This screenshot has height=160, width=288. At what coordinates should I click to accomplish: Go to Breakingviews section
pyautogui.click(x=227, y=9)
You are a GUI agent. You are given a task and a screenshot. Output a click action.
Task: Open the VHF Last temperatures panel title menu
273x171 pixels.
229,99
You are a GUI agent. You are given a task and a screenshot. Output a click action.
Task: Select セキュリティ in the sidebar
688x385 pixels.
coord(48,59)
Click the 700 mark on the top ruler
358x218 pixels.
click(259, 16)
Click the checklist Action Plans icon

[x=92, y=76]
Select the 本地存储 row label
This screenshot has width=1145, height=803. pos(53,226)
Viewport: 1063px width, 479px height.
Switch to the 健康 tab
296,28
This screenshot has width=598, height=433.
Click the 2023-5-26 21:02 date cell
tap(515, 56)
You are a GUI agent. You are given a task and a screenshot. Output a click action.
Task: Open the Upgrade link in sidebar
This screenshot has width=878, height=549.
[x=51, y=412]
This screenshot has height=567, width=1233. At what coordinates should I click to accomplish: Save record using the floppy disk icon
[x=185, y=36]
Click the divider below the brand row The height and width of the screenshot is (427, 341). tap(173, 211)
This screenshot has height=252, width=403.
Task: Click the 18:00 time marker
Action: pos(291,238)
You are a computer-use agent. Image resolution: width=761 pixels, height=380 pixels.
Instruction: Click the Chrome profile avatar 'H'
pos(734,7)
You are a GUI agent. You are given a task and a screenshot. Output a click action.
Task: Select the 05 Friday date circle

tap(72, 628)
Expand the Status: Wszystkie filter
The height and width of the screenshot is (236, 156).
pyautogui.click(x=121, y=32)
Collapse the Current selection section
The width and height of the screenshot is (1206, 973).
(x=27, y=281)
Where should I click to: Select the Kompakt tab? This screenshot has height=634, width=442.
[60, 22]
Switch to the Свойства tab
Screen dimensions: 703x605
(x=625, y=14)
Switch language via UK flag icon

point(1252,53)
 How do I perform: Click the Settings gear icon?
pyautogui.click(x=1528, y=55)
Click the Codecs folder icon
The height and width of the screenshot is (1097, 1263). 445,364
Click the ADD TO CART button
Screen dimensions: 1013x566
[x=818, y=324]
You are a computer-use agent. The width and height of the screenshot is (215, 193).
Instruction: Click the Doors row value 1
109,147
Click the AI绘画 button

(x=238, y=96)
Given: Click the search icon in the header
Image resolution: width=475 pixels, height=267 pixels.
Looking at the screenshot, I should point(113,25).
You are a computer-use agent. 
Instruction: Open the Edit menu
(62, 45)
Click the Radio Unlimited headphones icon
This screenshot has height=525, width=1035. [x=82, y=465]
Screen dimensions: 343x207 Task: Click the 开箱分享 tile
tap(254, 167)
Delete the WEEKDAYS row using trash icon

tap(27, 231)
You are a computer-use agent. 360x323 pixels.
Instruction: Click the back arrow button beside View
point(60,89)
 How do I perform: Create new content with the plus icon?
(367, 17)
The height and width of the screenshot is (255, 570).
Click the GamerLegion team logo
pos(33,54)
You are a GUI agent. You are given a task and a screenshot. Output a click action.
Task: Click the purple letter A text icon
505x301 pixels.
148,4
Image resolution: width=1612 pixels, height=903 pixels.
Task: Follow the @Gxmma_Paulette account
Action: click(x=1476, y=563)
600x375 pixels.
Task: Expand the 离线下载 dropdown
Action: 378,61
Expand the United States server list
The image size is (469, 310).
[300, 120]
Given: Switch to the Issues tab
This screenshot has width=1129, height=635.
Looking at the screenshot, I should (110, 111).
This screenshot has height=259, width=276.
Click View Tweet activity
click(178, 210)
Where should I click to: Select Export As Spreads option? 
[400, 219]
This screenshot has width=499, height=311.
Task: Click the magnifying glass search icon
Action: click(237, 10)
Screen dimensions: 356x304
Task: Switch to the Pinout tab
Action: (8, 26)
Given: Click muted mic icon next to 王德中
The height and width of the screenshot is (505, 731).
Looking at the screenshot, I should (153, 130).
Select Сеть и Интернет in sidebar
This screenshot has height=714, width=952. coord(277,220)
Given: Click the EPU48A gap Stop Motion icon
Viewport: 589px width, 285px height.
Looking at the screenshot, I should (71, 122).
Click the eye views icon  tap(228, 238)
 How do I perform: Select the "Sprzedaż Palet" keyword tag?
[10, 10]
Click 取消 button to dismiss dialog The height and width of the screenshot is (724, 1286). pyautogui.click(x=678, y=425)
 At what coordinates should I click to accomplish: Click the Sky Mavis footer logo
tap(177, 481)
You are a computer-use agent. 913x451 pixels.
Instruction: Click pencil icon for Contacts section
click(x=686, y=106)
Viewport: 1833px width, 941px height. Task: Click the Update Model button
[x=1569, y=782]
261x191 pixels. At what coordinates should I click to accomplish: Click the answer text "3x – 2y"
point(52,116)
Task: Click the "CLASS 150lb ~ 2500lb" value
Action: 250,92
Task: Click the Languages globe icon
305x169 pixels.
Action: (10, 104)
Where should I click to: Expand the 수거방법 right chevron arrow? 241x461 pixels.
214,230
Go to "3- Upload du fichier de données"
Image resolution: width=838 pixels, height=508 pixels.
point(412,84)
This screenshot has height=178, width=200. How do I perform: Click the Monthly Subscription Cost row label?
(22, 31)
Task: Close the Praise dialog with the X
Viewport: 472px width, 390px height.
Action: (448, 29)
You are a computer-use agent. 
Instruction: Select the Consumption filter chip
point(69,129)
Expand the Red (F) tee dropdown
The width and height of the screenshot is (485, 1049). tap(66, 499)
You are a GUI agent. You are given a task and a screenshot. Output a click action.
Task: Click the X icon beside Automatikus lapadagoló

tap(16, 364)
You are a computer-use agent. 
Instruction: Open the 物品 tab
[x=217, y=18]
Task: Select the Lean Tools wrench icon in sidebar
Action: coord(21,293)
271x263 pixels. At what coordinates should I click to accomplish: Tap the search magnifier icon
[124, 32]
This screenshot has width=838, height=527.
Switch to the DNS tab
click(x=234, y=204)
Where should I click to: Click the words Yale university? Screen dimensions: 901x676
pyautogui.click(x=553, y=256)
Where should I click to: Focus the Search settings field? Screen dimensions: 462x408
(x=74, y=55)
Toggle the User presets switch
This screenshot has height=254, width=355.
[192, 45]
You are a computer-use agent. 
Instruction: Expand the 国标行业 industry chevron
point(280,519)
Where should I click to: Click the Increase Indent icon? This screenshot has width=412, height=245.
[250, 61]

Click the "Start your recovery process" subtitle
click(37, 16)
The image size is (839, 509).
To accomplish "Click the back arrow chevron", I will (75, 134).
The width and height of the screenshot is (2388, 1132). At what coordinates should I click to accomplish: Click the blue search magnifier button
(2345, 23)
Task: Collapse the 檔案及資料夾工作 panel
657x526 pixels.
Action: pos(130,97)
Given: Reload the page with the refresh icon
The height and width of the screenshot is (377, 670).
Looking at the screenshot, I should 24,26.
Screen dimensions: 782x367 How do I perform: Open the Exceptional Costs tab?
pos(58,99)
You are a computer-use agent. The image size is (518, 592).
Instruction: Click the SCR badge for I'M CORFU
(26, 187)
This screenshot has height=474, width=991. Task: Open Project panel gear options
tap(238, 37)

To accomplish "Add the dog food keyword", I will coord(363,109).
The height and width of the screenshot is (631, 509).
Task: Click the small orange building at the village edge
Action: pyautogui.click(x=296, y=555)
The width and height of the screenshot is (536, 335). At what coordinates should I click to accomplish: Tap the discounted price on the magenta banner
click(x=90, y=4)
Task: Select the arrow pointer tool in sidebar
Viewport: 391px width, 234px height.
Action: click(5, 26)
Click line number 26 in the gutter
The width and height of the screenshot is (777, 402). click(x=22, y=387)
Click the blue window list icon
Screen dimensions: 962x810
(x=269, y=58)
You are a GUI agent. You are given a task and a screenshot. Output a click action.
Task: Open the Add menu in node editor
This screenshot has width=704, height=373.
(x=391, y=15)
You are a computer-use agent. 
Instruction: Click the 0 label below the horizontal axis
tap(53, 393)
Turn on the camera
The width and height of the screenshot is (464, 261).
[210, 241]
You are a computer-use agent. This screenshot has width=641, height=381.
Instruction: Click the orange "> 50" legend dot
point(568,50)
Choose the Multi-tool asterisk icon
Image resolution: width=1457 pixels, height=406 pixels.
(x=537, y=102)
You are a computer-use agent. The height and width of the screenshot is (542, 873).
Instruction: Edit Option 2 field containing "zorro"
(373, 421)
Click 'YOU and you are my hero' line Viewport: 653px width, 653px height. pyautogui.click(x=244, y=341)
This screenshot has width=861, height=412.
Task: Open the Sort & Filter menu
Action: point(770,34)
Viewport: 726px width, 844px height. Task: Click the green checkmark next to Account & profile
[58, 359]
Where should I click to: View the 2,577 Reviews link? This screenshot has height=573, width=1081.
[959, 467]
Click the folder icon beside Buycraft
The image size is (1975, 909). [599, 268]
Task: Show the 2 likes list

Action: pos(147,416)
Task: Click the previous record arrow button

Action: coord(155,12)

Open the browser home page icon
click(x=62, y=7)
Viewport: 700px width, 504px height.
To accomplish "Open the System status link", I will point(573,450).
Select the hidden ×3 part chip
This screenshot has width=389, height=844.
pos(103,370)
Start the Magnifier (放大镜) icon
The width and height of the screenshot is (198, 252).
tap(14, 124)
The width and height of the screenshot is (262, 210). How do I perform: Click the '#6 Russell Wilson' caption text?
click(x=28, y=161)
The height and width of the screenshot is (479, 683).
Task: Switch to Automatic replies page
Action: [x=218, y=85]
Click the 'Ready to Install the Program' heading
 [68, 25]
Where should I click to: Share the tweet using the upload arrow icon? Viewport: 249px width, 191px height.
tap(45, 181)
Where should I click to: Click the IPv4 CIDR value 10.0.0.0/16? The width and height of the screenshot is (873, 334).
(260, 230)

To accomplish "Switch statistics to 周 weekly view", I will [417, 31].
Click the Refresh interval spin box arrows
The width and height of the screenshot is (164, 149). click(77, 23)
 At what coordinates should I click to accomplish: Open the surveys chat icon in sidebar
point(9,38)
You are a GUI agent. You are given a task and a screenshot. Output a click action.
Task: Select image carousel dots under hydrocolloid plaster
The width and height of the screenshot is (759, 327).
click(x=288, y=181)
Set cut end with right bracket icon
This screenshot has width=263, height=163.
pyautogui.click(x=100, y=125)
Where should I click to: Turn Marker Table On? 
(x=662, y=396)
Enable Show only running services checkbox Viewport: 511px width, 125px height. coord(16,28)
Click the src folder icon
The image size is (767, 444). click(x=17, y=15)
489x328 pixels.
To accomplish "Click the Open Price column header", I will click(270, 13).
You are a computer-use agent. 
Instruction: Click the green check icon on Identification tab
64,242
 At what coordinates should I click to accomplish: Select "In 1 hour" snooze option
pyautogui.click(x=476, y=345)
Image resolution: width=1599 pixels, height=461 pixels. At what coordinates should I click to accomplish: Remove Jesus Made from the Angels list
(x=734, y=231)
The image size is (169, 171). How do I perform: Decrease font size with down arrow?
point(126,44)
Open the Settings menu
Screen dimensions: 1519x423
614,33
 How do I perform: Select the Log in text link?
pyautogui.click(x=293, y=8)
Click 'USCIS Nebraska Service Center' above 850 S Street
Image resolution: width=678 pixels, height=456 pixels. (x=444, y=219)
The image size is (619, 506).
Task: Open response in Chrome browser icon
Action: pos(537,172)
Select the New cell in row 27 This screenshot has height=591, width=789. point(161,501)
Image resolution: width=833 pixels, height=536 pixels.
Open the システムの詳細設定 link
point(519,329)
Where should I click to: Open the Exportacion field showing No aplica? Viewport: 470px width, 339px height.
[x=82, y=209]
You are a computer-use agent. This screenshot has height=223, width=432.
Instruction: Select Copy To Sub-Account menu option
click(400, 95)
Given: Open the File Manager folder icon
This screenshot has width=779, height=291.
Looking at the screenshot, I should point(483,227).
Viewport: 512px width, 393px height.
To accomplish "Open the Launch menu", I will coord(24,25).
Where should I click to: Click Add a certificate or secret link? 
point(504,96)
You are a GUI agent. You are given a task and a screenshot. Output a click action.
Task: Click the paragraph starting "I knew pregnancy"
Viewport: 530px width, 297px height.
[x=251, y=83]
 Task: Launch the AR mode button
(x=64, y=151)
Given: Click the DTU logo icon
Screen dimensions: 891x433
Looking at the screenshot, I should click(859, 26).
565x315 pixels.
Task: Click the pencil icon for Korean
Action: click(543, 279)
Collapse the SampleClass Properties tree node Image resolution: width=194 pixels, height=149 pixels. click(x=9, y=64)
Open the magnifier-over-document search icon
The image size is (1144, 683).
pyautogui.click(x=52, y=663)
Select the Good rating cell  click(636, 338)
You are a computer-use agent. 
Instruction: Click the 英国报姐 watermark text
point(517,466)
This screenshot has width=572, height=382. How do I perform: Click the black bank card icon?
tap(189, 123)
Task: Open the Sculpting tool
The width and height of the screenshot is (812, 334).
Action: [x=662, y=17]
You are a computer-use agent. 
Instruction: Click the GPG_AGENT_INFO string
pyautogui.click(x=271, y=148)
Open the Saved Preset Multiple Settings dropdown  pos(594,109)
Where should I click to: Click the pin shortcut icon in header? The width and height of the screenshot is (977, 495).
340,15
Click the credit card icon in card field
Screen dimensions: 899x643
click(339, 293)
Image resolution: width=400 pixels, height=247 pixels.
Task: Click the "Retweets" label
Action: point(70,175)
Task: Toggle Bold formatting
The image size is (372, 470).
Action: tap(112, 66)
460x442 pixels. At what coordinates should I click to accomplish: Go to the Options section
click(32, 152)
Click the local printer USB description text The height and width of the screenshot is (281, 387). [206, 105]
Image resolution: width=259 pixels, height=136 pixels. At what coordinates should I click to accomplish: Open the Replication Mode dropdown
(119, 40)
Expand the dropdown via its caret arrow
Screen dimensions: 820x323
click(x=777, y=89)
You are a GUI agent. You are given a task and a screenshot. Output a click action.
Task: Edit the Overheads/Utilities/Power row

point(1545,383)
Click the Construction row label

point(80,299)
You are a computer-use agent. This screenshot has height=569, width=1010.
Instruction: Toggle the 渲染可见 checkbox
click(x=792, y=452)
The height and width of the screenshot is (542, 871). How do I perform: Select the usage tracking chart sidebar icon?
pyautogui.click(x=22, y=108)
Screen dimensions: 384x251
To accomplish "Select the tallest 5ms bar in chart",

WHAT YOU ARE ASKED TO DO |
Write out every line of the entries that holds the word "dialog".

PROBLEM SOLUTION |
Click 取消 button to dismiss dialog The height and width of the screenshot is (724, 1286). pyautogui.click(x=678, y=425)
Task: Close the Praise dialog with the X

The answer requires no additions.